Describe the transformation required to obtain the graph of the given function from the basic trigonometric graph.
$$y = \csc (x)-9$$
Please select the best answer from the choices provided （ ）
A. Vertical translation up $$9$$ units
B. Horizontal translation to the right $$9$$ units
C. Vertical stretch by a factor of $$9$$
D. Vertical translation down $$9$$ units

Answer

**step1** Understanding the basic function

We are given a basic trigonometric graph represented by the function $$y = \csc(x)$$. This is our starting point.

**step2** Understanding the transformed function

We are asked to describe the transformation to obtain the graph of the function $$y = \csc(x) - 9$$. This is our ending point.

**step3** Identifying the change between the functions

Let's compare the basic function $$y = \csc(x)$$ with the transformed function $$y = \csc(x) - 9$$. We can see that the number 9 is being subtracted from the entire value of $$\csc(x)$$.

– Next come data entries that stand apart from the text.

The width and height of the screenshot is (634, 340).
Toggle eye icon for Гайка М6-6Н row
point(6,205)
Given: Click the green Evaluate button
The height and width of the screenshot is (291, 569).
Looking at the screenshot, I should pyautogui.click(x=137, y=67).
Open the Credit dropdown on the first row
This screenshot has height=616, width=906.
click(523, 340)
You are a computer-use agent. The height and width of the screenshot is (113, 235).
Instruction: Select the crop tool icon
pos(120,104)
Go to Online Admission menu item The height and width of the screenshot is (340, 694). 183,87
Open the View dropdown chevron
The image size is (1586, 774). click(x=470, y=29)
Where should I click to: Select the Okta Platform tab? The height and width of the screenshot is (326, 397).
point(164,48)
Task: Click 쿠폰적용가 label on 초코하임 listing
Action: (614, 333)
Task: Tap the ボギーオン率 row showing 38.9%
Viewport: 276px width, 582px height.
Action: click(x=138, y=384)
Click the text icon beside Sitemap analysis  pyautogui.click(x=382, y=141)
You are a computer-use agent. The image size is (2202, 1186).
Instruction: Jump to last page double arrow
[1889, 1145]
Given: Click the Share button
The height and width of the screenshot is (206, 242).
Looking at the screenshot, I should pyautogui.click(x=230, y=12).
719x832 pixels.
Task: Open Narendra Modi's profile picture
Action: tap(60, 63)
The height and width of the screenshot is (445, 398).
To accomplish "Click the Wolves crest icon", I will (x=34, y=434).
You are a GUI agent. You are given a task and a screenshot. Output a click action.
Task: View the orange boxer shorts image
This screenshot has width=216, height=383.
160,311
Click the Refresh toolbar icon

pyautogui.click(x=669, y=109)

**step4** Determining the type of transformation

When a number is subtracted from the value of a function, it changes the output (the 'y' value) for every input (the 'x' value). If we subtract a number, the new 'y' value will be smaller than the original 'y' value. This means the entire graph moves downwards. This type of movement is called a vertical translation.

**step5** Determining the direction and magnitude of the translation

Since the number 9 is subtracted from the function, it means that every point on the graph of $$y = \csc(x)$$ will move 9 units downwards. Therefore, this is a vertical translation down by 9 units.

**step6** Selecting the best answer

Based on our analysis, the transformation required is a vertical translation down 9 units. Let's look at the given options:
A. Vertical translation up $$9$$ units (Incorrect, it's down because of subtraction)
B. Horizontal translation to the right $$9$$ units (Incorrect, horizontal translations happen inside the function, like $$\csc(x-9)$$)
C. Vertical stretch by a factor of $$9$$ (Incorrect, a stretch happens when the function is multiplied by a number, like $$9 \csc(x)$$)
D. Vertical translation down $$9$$ units (Correct, as 9 is subtracted from the function)
The best answer is D.